» DOCUMENT EXCERPT:
○ ○ ○ ○ ○ ○ ○
‘Charming’ D.B. Cooper suspect Sheridan Peterson dies at 94, spent years dedicated to political causes
Sheridan Peterson, long considered a suspect in the D.B. Cooper skyjacking case, died Jan. 8 in California. He was 94.
The California native served in the U.S. Marine Corps during World War II and later worked as a technical editor at Boeing, the aerospace manufacturer based in Seattle.
He also was an experienced smokejumper. He loved skydiving and taking physical risks, even reportedly “experimenting with homemade bat wings.” These were key reasons his name has flitted for years around internet message boards devoted to the D.B. Cooper case, the only unsolved skyjacking in U.S. history.
A man using the name Dan Cooper hijacked Northwest Orient Flight 305 out of Portland on Nov. 24, 1971. He parachuted out of the plane with $200,000 in ransom – and disappeared. This led to the skyjacker becoming a folk hero. The case has inspired books and documentaries and even a feature film starring Treat Williams.
Phoenix entrepreneur Eric Ulis spent years trying to figure out if Peterson was the famous criminal, ultimately deciding he was “98%” certain he was.
“Whether Sheridan Peterson was D.B. Cooper or not,” he said Thursday in a statement to The Oregonian/OregonLive, “may I suggest that he more than atoned for his life’s failings?”
Ulis said that, through his investigation, he had “learned to appreciate how deeply (Peterson) cared for those less fortunate. … Sheridan helped establish freedom schools in the Deep South in 1965 during the Civil Rights battles. He then spent years in Vietnam during the Vietnam War assisting refugees. Later he would witness and speak out against the Tiananmen Square massacre in 1989. And it didn’t stop there. Sheridan was very vocal about public policy until the very end.”
Ulis believes Peterson’s experiences in Southeast Asia during the Vietnam War “radicalized” him, leading to the skyjacking.
The FBI showed an interest in Peterson soon after the 1971 crime, and in the years that followed the suspect often was coy about whether he was in fact D.B. Cooper.
○ ○ ○ ○ ○ ○ ○
» INFORMATION:
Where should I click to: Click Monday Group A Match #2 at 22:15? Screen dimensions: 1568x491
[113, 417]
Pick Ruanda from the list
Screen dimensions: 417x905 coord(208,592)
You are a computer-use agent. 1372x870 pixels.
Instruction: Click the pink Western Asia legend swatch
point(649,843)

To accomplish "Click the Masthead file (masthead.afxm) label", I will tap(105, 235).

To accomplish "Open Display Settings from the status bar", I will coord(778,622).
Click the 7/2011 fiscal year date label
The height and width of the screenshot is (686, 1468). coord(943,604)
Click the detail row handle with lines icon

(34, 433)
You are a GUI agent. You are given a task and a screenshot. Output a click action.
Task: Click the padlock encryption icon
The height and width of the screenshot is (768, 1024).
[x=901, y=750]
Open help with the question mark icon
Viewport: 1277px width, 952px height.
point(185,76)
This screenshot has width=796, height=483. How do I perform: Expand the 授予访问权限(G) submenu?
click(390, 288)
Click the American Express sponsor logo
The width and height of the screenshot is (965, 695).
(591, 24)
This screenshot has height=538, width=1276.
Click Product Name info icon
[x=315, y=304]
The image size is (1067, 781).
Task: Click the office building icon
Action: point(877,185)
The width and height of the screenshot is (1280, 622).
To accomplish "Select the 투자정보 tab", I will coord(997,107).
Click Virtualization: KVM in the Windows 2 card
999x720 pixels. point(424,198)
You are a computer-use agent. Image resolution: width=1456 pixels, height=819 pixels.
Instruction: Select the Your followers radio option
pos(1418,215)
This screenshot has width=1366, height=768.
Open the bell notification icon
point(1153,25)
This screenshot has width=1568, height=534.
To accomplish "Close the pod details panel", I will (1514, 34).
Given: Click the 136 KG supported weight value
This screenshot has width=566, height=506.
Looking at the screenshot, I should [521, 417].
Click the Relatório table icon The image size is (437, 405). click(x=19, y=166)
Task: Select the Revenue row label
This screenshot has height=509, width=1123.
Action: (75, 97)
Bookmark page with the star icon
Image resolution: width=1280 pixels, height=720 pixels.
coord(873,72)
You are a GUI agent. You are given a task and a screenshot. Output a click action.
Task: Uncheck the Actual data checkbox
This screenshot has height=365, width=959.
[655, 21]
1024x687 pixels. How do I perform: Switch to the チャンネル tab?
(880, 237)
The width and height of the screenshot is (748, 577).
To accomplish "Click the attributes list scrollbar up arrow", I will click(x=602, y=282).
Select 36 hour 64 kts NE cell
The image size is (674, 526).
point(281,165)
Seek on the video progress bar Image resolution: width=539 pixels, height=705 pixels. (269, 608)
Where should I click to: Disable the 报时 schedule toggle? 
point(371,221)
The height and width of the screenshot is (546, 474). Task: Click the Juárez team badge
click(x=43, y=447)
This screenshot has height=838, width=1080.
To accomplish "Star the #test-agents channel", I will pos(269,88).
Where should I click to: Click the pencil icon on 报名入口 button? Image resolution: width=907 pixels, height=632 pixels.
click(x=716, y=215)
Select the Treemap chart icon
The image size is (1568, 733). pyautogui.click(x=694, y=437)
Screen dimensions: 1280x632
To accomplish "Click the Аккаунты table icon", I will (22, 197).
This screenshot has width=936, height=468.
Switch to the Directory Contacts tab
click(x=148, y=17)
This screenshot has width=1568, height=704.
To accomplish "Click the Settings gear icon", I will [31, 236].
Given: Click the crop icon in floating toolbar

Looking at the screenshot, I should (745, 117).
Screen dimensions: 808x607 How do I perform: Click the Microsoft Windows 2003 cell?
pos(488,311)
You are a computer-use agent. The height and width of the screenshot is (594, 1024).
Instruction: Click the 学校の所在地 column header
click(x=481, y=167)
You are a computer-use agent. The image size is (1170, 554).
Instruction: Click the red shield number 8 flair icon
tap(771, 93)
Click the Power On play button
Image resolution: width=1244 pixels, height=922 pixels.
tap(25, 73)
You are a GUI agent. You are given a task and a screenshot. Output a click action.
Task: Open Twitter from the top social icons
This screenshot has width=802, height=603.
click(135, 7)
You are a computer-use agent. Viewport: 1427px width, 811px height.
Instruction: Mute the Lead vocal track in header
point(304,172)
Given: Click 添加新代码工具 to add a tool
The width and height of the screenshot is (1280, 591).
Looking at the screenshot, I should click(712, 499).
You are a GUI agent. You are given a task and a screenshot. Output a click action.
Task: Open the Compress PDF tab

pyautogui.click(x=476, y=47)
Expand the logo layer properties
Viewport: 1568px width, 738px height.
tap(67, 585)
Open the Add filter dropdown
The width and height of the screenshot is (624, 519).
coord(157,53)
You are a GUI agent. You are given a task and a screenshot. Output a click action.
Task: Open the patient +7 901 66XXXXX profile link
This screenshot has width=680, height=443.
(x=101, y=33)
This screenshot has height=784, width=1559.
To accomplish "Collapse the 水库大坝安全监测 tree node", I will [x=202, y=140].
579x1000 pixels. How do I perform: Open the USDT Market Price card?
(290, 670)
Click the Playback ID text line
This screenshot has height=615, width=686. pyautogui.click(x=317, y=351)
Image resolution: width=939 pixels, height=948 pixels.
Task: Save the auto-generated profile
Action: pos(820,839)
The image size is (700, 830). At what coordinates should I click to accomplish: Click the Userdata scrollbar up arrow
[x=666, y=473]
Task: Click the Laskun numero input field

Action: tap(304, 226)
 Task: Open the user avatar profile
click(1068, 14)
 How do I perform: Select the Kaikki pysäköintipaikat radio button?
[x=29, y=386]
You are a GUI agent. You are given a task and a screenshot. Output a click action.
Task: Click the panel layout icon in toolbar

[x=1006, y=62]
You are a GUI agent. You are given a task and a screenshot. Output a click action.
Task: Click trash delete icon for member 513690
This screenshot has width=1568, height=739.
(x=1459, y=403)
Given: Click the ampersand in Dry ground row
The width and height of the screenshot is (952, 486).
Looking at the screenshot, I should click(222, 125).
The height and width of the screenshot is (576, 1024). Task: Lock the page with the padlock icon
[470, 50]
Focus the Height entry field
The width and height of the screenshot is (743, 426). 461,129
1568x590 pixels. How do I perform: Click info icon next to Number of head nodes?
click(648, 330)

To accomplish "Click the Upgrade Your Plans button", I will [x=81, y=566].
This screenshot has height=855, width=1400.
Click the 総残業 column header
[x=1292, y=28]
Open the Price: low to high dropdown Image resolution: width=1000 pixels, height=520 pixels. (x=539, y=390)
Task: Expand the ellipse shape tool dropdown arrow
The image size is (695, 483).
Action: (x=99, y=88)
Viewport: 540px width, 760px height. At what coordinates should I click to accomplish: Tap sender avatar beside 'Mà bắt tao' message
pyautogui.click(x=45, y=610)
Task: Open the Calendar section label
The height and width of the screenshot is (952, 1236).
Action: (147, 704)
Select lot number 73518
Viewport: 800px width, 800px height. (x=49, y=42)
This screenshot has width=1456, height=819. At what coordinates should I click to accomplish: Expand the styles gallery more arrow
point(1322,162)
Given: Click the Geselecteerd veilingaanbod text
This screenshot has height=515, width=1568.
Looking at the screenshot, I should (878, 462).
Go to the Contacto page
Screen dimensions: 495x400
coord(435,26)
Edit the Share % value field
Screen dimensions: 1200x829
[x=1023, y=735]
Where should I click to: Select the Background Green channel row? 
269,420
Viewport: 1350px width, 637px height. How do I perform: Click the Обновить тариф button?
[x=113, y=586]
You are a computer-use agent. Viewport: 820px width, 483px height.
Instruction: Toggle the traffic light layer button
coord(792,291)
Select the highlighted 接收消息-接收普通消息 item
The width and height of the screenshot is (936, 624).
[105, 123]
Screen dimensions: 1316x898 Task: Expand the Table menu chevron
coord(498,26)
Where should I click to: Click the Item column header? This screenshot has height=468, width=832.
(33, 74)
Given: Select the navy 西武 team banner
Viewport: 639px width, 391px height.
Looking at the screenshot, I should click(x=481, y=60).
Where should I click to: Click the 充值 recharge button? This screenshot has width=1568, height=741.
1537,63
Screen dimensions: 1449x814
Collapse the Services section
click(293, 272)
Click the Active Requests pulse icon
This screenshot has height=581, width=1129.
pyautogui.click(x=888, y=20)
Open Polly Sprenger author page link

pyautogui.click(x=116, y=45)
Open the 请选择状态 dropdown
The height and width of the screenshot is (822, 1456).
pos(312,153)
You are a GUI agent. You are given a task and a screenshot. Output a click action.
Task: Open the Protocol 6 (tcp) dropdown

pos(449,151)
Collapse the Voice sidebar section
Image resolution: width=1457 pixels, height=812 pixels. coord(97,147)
○ ○ ○ ○ ○ ○ ○
» STUDY QUESTIONS:
**1.** From the article on Sheridan Peterson, copy the stretch from "Ulis believes Peterson’s" through "fact D.B. Cooper." word for word.
**2.** Carry on the article about Sheridan Peterson, starting right after its last sentence.

» ANSWERS TO THE TASKS:
**1.**
Ulis believes Peterson’s experiences in Southeast Asia during the Vietnam War “radicalized” him, leading to the skyjacking.
The FBI showed an interest in Peterson soon after the 1971 crime, and in the years that followed the suspect often was coy about whether he was in fact D.B. Cooper.

**2.**
“Actually, the FBI had good reason to suspect me,” Peterson wrote in a 2007 issue of Smokejumper, a magazine published by the National Smokejumper Association. “Friends and associates agreed that I was without a doubt D.B. Cooper. There were too many circumstances involved for it to be a coincidence.”
Those “circumstances,” he wrote, included:
“At the time of the heist, I was 44 years old. That was the approximate age Cooper was assumed to have been, and I closely resembled sketches of the hijacker. But what was even more incriminating was the photo of me simulating a skydiving maneuver for Boeing’s news sheet. I was wearing a suit and tie – the same sort of garb Cooper had worn, right down to the Oxford loafers. It was noted that skydivers don’t ordinarily dress so formally.”
A paid obituary for Peterson, published in the Santa Rosa (Calif.) Press-Democrat on Sunday, stated that Peterson’s son Sheridan Jr. and daughter Ginger “were born in Nepal under very astir conditions.”
Peterson, when pressed by FBI agents, insisted he was in Nepal at the time of the skyjacking.
The FBI never detained or arrested Peterson in connection to the case. In fact, the federal law-enforcement agency didn’t even interview him until 2004.
“He was a charming guy,” former FBI agent Mary Jean Fryar told the Oregonian in 2019.Fryar and another agent questioned Peterson and took a DNA swab from him. (The FBI has never said anything about the sample, even though it publicly ruled out other Cooper case suspects via DNA.)
Peterson was interviewed for a 2020 episode of History Channel’s “History’s Greatest Mysteries” that was devoted to the D.B. Cooper case.